▶ _WHAT YOU SHOULD DO_
Report the number of lines in the material below that contain "beside", without any other words.

▶ _RECORDS SUPPLIED_

┄┄┄┄┄┄┄┄┄┄┄┄┄┄┄┄┄┄┄┄

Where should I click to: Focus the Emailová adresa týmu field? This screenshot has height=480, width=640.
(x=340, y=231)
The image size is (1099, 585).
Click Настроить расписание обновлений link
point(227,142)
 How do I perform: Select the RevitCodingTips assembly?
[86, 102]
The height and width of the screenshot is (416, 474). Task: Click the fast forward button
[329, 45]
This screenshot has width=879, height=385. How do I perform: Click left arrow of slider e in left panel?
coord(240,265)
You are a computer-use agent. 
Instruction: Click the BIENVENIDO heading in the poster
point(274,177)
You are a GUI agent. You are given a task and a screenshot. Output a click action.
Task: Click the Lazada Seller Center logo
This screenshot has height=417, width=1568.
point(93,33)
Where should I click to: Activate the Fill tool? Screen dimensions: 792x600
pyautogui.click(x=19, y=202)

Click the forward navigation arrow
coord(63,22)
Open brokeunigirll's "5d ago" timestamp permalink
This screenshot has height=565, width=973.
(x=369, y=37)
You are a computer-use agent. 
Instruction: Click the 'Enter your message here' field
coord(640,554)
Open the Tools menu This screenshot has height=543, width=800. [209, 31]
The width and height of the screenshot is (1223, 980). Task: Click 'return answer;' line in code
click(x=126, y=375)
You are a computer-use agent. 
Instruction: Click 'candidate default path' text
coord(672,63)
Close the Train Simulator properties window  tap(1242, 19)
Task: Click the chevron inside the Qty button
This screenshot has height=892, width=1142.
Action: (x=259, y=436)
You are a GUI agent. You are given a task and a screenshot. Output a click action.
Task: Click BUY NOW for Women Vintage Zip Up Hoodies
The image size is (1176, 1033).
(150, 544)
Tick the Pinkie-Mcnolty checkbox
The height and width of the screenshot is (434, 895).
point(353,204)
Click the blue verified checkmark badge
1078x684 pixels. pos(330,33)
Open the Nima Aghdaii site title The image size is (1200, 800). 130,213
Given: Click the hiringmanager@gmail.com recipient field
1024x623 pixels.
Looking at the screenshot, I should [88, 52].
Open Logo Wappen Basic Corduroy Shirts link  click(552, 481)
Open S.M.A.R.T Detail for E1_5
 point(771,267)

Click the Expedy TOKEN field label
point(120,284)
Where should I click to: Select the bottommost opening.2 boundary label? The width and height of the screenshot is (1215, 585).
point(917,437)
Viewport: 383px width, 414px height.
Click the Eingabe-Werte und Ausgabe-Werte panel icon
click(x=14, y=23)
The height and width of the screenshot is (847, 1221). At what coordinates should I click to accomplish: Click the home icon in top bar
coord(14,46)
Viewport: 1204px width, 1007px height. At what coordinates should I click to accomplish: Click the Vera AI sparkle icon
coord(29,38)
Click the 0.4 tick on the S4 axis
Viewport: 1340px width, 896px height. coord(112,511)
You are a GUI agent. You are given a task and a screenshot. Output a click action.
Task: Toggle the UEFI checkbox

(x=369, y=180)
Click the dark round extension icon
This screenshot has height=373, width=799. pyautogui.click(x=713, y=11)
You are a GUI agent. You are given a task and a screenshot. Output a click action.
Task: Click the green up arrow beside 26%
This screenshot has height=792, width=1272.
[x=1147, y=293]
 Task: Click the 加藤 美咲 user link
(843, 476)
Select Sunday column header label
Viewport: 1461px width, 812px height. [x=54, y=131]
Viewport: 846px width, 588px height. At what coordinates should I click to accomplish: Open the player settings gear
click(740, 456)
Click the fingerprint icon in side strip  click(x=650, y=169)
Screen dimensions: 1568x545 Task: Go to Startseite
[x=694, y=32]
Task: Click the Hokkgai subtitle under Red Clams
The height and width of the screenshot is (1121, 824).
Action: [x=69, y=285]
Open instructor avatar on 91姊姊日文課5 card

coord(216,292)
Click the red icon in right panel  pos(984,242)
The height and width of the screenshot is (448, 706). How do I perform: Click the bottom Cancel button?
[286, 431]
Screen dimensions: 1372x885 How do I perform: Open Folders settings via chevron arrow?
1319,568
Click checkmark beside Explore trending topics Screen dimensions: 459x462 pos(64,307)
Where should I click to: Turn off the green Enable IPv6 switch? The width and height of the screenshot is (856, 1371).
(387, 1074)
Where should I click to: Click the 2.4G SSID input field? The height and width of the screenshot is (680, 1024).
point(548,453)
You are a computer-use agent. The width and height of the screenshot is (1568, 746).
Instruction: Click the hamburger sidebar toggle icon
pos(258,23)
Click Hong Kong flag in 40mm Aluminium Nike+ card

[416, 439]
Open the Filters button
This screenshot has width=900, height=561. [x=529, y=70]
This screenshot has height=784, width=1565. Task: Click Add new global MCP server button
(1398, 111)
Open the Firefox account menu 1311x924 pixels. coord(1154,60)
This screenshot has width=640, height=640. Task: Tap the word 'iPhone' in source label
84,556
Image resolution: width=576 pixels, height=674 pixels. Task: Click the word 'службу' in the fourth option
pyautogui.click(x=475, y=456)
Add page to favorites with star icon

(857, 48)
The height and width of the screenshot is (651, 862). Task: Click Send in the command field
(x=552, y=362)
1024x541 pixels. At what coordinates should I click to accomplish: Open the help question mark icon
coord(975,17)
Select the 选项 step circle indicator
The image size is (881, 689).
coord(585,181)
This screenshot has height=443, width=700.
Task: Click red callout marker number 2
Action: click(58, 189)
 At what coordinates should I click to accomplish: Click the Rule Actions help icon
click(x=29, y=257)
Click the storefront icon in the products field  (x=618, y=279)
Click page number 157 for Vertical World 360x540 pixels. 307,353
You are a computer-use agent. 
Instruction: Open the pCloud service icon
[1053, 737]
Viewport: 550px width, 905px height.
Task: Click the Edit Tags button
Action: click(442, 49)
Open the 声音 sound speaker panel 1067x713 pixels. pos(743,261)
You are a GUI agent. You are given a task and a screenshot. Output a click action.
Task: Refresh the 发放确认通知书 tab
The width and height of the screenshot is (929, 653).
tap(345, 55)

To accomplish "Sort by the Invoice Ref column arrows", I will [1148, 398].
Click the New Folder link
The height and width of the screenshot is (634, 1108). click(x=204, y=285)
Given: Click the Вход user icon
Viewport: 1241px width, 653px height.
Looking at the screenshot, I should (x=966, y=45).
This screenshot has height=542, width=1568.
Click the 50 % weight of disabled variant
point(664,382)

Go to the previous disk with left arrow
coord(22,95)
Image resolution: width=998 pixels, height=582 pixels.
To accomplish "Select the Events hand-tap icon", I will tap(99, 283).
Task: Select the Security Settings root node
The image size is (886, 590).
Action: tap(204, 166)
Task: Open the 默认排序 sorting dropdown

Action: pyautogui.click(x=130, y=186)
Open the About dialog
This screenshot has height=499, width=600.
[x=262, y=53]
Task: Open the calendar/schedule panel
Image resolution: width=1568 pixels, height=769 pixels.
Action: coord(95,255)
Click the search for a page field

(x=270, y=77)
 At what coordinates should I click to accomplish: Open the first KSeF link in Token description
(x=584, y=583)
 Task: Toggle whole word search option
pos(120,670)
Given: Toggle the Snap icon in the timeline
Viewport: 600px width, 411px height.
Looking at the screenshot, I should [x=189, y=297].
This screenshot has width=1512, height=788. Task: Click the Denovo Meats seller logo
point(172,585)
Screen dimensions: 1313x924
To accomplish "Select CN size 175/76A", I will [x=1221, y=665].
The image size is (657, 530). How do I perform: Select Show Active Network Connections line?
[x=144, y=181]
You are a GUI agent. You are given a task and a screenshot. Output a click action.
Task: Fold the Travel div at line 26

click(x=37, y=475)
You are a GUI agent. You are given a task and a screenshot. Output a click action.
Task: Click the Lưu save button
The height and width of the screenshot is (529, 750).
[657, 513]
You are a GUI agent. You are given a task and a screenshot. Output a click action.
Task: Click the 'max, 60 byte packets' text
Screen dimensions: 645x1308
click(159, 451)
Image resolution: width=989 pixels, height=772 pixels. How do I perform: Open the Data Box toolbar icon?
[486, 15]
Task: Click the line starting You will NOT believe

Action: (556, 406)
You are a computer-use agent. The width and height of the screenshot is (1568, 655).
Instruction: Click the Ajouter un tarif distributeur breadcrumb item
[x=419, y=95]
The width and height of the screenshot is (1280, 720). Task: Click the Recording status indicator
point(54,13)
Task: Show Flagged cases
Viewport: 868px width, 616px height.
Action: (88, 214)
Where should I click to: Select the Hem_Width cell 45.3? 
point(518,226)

┄┄┄┄┄┄┄┄┄┄┄┄┄┄┄┄┄┄┄┄

▶ _ANSWER TO THE EXERCISE_
2